◆ REQUIRED ACTION:
Find all lines in the records that include the word "computer", and copy them out.

****

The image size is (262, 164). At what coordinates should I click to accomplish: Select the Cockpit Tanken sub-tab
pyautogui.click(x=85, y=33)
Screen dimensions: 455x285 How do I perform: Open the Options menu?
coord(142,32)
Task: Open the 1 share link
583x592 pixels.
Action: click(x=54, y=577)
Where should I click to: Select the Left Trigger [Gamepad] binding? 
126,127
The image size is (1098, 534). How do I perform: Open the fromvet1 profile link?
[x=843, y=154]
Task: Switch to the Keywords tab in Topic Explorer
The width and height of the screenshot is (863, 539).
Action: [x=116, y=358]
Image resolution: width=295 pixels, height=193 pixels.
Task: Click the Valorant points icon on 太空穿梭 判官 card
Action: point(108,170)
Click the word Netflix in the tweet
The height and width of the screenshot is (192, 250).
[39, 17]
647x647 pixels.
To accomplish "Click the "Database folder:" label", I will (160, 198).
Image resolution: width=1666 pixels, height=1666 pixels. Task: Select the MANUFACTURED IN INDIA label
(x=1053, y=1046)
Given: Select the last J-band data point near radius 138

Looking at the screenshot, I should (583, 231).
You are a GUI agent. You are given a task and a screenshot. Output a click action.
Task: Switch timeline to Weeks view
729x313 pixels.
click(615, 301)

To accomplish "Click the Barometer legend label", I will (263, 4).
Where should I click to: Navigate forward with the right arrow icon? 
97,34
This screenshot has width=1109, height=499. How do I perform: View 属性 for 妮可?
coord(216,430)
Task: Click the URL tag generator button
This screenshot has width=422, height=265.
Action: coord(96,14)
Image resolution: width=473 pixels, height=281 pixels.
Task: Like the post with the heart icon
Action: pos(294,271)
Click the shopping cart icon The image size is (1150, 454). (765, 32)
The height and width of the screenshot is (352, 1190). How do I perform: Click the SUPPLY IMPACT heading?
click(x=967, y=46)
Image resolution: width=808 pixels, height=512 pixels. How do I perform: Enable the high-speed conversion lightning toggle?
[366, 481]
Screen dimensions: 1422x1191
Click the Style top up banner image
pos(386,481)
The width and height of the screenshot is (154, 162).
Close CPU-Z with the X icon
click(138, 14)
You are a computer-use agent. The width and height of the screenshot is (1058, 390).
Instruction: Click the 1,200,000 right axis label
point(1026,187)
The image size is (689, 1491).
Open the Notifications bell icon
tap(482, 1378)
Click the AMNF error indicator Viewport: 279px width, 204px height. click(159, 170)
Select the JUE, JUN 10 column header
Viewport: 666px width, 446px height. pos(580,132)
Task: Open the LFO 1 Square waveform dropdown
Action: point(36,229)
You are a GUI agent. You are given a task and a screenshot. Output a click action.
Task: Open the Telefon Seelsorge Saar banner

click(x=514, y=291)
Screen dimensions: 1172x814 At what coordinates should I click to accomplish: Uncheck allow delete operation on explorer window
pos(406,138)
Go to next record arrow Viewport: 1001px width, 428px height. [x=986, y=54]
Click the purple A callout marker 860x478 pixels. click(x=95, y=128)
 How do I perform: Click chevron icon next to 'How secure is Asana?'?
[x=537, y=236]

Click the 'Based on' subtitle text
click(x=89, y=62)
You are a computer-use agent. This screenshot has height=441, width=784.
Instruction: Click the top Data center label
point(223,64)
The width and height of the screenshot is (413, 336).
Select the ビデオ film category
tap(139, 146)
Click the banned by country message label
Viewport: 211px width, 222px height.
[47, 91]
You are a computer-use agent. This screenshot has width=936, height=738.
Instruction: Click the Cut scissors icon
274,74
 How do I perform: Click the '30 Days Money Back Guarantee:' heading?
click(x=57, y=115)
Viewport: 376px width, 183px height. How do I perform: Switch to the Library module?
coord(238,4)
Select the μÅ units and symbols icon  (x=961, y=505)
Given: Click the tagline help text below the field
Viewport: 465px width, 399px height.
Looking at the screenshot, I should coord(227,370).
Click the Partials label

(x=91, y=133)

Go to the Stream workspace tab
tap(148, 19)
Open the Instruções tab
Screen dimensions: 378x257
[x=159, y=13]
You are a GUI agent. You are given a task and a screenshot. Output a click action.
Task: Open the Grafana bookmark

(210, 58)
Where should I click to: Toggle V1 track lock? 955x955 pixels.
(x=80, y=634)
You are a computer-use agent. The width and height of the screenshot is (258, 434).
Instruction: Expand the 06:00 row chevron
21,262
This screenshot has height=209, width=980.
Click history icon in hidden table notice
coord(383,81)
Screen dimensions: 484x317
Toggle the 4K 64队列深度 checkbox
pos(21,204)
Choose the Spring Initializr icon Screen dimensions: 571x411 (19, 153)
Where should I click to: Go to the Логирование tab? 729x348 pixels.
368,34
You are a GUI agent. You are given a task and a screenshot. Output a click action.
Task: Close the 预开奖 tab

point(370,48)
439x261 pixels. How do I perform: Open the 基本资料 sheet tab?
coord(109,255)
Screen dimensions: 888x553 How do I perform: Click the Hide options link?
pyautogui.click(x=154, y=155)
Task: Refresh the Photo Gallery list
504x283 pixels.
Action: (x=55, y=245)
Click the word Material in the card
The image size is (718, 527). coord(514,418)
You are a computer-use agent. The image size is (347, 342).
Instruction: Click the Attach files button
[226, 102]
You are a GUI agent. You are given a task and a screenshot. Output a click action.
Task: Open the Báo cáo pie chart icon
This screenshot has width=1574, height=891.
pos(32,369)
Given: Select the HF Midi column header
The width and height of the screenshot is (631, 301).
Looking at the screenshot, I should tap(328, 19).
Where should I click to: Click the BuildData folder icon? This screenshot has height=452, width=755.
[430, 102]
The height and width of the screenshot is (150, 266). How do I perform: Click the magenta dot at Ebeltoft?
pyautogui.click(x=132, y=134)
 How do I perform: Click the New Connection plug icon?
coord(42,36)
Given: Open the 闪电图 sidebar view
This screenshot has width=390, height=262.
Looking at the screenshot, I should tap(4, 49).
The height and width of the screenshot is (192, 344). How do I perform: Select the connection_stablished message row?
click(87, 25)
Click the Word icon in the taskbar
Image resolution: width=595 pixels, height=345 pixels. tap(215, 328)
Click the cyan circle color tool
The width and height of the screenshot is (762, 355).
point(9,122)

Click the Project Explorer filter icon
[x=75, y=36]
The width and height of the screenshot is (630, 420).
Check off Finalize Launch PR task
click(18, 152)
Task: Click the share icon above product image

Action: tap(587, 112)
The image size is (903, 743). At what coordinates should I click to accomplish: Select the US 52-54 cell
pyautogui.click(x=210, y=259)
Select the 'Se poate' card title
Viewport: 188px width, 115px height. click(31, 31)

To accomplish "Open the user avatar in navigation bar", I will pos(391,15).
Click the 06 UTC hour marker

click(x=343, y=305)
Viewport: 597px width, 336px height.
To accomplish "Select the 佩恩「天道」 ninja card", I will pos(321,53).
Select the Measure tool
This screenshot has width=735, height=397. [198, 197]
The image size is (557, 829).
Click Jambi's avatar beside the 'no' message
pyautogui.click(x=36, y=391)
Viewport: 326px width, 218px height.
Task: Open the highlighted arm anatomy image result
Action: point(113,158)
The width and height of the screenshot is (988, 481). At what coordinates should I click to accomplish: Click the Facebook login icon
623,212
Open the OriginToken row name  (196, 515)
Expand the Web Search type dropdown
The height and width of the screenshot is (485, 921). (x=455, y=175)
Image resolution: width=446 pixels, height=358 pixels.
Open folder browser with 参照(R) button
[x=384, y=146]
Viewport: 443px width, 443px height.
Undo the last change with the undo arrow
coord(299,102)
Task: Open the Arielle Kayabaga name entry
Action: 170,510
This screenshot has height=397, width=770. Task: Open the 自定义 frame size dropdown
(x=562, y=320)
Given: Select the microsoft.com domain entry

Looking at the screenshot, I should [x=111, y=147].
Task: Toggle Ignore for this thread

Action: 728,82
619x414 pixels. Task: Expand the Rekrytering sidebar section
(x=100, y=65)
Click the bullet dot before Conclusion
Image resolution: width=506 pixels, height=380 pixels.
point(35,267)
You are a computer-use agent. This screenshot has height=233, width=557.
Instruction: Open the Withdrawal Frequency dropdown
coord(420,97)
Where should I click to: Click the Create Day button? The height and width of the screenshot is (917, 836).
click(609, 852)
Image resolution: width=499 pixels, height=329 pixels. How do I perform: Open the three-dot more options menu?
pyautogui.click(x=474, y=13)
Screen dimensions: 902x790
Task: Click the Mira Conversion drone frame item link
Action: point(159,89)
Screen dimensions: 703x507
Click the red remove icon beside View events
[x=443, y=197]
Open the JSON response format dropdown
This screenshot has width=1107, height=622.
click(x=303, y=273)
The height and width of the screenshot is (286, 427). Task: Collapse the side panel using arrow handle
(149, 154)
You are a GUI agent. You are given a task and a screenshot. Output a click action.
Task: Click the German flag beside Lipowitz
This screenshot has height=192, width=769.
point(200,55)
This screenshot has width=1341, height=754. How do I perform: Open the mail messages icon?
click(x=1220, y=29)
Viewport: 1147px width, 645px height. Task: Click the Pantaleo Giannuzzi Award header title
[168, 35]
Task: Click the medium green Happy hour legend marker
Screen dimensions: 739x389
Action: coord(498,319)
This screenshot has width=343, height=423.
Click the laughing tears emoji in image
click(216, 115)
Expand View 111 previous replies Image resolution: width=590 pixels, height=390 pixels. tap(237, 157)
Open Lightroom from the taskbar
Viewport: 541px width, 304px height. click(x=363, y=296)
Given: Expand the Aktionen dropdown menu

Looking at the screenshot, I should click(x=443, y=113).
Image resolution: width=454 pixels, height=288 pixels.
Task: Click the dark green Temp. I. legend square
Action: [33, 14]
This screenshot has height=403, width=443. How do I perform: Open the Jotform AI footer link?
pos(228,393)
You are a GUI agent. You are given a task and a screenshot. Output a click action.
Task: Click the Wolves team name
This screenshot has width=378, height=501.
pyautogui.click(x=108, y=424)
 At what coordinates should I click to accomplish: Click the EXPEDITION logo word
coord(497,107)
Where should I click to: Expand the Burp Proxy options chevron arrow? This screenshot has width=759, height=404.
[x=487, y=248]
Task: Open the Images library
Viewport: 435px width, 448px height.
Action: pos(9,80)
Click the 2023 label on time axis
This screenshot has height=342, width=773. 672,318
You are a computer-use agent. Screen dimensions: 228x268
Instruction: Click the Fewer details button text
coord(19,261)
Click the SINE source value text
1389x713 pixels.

****

◆ SOLUTION TO THE EXERCISE:
You are a computer-use agent. The width and height of the screenshot is (1058, 390).
You are a computer-use agent. This screenshot has height=441, width=784.
You are a computer-use agent. This screenshot has width=936, height=738.
You are a computer-use agent. The width and height of the screenshot is (258, 434).
You are a computer-use agent. The image size is (347, 342).
You are a computer-use agent. This screenshot has height=233, width=557.
You are a computer-use agent. Screen dimensions: 228x268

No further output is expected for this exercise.